Try to be understanding and supportive as your teen moves into their new environment. In many parts of Canada it is not unusual to go from a school of 500 students to a high school boasting a student body of 1,500 or more. This sudden leap can be disorienting for many new high school students so your teen should be prepared to get more than a little turned around during their first month. Be sure to remind them that this time will pass. For those with children entering high school in the next few years, many schools offer future students a visitor’s day to come through and tour their soon-to-be school to help lessen the shock.

Changing Friendships

With so many new faces and so many new opportunities to express and explore their interests, your teen and their friend since kindergarten may start to drift apart. This is okay! Making new friends is all a part of the high school experience and who knows, some of these friends may be the ones they stay in touch with for the rest of their lives. Don’t be too quick to judge if your son’s new friend has technicolour hair or more piercings than ear. High school is a time where teens are trying to find their identities and trying on many different hats is all a part of that. As a parent it is important that you meet these new friends as they will quickly become some of the most influential people in your teenager’s life.

High School Homework

Easily the single greatest change that students will notice once high school starts is an increase in workload. Not only will high school involve more homework but the depth of the assignments changes too as promoting critical thinking becomes the focus. This change in expectations from teachers may be a struggle for some kids so be aware of what homework is coming home with them and support them as they adjust their work behaviour.

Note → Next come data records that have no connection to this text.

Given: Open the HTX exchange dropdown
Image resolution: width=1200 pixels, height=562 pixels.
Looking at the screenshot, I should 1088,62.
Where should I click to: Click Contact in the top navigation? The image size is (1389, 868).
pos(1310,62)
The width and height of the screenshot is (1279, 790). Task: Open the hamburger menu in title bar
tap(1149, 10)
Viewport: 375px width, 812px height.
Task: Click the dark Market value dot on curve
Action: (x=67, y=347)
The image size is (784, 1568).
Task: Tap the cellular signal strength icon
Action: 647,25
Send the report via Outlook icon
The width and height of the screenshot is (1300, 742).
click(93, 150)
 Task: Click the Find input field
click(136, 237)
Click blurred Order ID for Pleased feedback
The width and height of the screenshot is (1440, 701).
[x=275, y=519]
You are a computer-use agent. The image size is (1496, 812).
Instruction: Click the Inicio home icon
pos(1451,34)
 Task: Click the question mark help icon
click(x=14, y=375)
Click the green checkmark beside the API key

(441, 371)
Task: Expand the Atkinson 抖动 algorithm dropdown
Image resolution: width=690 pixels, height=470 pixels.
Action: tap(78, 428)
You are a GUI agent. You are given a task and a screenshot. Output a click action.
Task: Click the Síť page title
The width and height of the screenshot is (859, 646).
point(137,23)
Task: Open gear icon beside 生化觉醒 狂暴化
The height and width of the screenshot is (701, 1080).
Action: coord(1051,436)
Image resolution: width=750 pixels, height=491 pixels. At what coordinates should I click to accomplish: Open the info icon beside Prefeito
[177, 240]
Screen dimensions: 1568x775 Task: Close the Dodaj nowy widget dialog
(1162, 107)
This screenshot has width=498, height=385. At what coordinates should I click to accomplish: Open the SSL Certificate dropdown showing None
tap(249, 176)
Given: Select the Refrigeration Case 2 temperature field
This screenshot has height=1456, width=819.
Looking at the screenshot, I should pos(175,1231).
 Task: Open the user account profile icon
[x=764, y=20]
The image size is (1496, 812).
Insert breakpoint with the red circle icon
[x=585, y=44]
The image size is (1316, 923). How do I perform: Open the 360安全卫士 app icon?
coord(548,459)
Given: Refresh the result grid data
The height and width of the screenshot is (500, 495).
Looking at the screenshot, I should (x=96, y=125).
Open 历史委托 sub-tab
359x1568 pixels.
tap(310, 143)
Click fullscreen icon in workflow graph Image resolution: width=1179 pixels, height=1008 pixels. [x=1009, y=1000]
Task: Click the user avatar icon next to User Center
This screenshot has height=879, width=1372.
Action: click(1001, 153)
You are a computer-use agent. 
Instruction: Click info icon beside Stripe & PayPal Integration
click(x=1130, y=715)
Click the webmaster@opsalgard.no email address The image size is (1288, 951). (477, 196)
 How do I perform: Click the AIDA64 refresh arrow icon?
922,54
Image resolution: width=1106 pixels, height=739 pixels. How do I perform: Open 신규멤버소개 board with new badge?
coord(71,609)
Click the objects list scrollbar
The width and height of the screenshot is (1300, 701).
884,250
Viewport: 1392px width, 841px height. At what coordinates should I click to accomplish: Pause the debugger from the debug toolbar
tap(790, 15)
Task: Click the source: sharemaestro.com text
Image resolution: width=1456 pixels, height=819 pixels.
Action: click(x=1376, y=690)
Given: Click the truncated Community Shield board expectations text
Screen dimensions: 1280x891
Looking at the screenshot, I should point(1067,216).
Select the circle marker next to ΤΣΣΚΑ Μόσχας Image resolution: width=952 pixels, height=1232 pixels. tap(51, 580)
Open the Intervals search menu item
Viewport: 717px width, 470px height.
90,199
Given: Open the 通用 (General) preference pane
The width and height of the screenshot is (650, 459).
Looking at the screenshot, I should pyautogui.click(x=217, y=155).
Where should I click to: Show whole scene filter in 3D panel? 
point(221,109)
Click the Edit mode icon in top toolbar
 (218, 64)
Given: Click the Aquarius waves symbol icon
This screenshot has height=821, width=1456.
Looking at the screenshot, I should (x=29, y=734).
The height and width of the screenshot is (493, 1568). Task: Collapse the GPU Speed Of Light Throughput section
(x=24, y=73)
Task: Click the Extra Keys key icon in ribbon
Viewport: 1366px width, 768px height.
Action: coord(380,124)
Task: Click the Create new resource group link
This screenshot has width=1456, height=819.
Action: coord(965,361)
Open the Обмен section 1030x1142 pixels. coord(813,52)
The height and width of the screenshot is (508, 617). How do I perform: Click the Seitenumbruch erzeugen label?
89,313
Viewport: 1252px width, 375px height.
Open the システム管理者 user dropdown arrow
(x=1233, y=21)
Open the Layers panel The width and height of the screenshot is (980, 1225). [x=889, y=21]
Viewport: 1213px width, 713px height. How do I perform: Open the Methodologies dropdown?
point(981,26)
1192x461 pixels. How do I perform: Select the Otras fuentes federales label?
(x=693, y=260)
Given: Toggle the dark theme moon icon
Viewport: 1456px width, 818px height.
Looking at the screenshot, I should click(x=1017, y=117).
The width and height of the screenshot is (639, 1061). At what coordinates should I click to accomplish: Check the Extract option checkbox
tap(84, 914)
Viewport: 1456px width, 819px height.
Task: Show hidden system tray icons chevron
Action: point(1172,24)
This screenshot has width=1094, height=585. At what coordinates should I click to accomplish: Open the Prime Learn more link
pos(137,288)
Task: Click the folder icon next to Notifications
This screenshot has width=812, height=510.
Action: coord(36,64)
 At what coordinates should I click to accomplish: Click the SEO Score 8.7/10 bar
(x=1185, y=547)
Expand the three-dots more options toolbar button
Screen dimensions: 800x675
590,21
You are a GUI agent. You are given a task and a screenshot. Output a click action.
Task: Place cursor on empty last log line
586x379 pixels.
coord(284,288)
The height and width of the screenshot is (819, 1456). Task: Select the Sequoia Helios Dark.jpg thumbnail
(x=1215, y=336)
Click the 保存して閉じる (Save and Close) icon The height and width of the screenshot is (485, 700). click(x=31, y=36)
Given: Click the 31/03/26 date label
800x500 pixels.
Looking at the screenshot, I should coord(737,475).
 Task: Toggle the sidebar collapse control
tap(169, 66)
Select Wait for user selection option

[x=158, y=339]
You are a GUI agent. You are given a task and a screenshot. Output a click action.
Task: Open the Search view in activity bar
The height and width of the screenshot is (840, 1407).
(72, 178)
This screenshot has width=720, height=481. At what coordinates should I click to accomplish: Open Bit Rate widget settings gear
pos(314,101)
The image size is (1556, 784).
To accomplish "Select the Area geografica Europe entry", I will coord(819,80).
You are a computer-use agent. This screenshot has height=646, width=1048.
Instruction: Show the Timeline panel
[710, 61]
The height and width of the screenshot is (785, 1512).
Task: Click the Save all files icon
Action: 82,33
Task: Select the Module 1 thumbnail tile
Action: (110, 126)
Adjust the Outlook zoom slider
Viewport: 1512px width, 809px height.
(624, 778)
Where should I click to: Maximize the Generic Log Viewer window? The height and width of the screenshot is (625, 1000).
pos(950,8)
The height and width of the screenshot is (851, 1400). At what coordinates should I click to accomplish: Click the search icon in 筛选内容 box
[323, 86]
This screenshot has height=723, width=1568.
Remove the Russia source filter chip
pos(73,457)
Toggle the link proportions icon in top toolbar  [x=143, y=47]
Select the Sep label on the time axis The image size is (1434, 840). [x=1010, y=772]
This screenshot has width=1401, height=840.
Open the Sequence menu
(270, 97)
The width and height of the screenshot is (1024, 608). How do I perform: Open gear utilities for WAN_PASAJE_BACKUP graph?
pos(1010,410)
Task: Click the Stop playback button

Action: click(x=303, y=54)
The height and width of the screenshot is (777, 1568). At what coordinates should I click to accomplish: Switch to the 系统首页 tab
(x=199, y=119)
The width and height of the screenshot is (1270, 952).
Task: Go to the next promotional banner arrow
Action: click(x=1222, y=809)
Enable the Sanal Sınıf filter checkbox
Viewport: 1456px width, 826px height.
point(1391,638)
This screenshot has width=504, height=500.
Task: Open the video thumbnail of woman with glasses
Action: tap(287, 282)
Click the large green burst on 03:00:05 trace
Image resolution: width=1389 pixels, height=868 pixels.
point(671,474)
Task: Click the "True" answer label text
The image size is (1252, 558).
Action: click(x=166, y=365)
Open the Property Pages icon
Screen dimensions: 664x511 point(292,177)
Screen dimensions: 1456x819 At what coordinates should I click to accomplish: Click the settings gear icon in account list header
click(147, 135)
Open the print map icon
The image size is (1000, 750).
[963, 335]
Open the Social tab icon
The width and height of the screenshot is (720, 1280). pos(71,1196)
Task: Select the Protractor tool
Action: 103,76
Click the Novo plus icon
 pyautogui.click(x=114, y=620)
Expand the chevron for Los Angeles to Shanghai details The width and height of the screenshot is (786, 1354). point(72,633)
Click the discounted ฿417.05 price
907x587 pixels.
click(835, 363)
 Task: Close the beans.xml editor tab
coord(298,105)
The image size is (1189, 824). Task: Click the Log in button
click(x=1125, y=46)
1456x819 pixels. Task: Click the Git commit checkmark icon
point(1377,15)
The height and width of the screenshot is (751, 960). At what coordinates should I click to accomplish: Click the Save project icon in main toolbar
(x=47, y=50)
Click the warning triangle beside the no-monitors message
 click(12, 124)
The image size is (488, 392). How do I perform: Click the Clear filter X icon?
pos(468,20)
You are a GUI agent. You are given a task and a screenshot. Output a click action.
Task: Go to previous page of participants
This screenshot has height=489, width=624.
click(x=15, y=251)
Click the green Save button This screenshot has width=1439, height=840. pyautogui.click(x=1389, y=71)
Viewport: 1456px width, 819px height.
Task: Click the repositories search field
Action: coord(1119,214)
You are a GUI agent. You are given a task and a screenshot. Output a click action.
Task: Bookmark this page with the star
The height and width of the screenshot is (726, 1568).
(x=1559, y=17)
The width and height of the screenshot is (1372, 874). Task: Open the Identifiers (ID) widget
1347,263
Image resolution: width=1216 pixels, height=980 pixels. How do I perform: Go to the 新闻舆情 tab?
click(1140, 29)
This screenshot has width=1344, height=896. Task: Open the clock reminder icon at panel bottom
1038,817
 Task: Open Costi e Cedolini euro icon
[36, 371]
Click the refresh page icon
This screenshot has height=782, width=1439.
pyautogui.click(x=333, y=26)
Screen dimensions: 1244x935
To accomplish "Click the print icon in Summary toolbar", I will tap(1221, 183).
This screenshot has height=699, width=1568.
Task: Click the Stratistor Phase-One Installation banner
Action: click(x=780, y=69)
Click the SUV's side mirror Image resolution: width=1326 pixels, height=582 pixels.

Here are some other helpful tips to support your teen with their new homework:

  • Designate a specific area of your home for homework
    • Make sure it is well-lit and distraction-free (no phones, TV or non-homework websites)
  • Discuss your teen’s workload regularly and make sure it is balanced
    • For big assignments, make sure there is a plan in place to get it done that accounts for extra-curricular activities
  • Let them know it’s okay to ask for help
    • Many schools offer peer-to-peer to tutoring and some teachers may be available for extra help before and after school

Start the Day off Right

Two of the easiest steps you can take to set your teen up for success each day are making sure they get enough sleep and that they start the day off with a proper breakfast.

Whether it is because of too many after-school commitments or late night texting sessions with friends, most teens are not getting the nine hours of sleep a night that their bodies require. This shortfall can cause all sorts of issues during the day including difficulty concentrating, decreased short-term memory and depression. The single best solution for improving sleep performance is trying to stick to a sleep routine throughout the week.

In our busy day-to-day lives, eating a nutritious breakfast is easily one of the most overlooked steps in starting the day off right. Teens who skip breakfast regularly have been shown to have reduced performance at school through a lack attentiveness and general low energy throughout the day. Many dieticians recommend providing a complete breakfast for your teen that incorporates at least three main food groups so get creative! Even the busiest of families can usual muster the time for a bottle of orange juice and a cheese sandwich with whole grain bread to be eaten on the bus or in the car.

We often tell teens that the years spent in high school will be the best years of their lives. Let’s make sure high school lives up to the promise by staying involved, supportive and at all times setting them up for success.